## Given instruction:
Rewrite the listing below, changing each "checkbox" to "check box" and leaving everything else the same.

## Entries provided:
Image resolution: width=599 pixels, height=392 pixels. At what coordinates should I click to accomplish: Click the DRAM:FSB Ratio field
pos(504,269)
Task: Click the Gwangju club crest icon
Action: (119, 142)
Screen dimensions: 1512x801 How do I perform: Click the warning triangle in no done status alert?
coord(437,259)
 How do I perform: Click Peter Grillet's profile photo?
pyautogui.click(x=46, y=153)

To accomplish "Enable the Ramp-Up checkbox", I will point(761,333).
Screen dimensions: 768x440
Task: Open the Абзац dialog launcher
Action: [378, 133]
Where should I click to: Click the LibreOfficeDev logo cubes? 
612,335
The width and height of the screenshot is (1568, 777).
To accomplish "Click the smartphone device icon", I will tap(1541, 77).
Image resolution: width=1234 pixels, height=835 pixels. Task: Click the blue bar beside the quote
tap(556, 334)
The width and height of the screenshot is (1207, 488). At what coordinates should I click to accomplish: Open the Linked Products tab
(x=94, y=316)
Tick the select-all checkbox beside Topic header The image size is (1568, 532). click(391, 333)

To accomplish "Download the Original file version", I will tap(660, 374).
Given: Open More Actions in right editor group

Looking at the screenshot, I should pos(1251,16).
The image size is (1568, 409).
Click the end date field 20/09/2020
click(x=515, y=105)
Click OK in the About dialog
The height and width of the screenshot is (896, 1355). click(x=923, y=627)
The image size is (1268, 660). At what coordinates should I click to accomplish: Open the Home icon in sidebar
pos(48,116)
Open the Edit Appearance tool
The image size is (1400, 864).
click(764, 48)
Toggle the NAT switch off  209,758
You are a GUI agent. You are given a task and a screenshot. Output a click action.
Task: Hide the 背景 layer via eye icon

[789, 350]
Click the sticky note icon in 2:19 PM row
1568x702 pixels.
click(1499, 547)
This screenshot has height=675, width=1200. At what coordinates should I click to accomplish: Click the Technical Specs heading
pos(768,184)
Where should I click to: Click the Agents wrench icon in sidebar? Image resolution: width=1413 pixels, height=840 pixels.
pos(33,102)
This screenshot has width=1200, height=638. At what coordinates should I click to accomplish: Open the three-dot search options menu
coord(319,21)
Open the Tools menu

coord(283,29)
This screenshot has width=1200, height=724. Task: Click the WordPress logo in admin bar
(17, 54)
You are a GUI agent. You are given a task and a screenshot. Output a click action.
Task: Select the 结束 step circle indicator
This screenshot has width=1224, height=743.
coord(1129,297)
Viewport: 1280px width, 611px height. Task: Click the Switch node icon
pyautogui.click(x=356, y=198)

## Result of the exercise:
Image resolution: width=599 pixels, height=392 pixels. At what coordinates should I click to accomplish: Click the DRAM:FSB Ratio field
pos(504,269)
Task: Click the Gwangju club crest icon
Action: (119, 142)
Screen dimensions: 1512x801 How do I perform: Click the warning triangle in no done status alert?
coord(437,259)
 How do I perform: Click Peter Grillet's profile photo?
pyautogui.click(x=46, y=153)

To accomplish "Enable the Ramp-Up check box", I will point(761,333).
Screen dimensions: 768x440
Task: Open the Абзац dialog launcher
Action: [378, 133]
Where should I click to: Click the LibreOfficeDev logo cubes? 
612,335
The width and height of the screenshot is (1568, 777).
To accomplish "Click the smartphone device icon", I will tap(1541, 77).
Image resolution: width=1234 pixels, height=835 pixels. Task: Click the blue bar beside the quote
tap(556, 334)
The width and height of the screenshot is (1207, 488). At what coordinates should I click to accomplish: Open the Linked Products tab
(x=94, y=316)
Tick the select-all check box beside Topic header The image size is (1568, 532). click(391, 333)

To accomplish "Download the Original file version", I will tap(660, 374).
Given: Open More Actions in right editor group

Looking at the screenshot, I should pos(1251,16).
The image size is (1568, 409).
Click the end date field 20/09/2020
click(x=515, y=105)
Click OK in the About dialog
The height and width of the screenshot is (896, 1355). click(x=923, y=627)
The image size is (1268, 660). At what coordinates should I click to accomplish: Open the Home icon in sidebar
pos(48,116)
Open the Edit Appearance tool
The image size is (1400, 864).
click(764, 48)
Toggle the NAT switch off  209,758
You are a GUI agent. You are given a task and a screenshot. Output a click action.
Task: Hide the 背景 layer via eye icon

[789, 350]
Click the sticky note icon in 2:19 PM row
1568x702 pixels.
click(1499, 547)
This screenshot has height=675, width=1200. At what coordinates should I click to accomplish: Click the Technical Specs heading
pos(768,184)
Where should I click to: Click the Agents wrench icon in sidebar? Image resolution: width=1413 pixels, height=840 pixels.
pos(33,102)
This screenshot has width=1200, height=638. At what coordinates should I click to accomplish: Open the three-dot search options menu
coord(319,21)
Open the Tools menu

coord(283,29)
This screenshot has width=1200, height=724. Task: Click the WordPress logo in admin bar
(17, 54)
You are a GUI agent. You are given a task and a screenshot. Output a click action.
Task: Select the 结束 step circle indicator
This screenshot has width=1224, height=743.
coord(1129,297)
Viewport: 1280px width, 611px height. Task: Click the Switch node icon
pyautogui.click(x=356, y=198)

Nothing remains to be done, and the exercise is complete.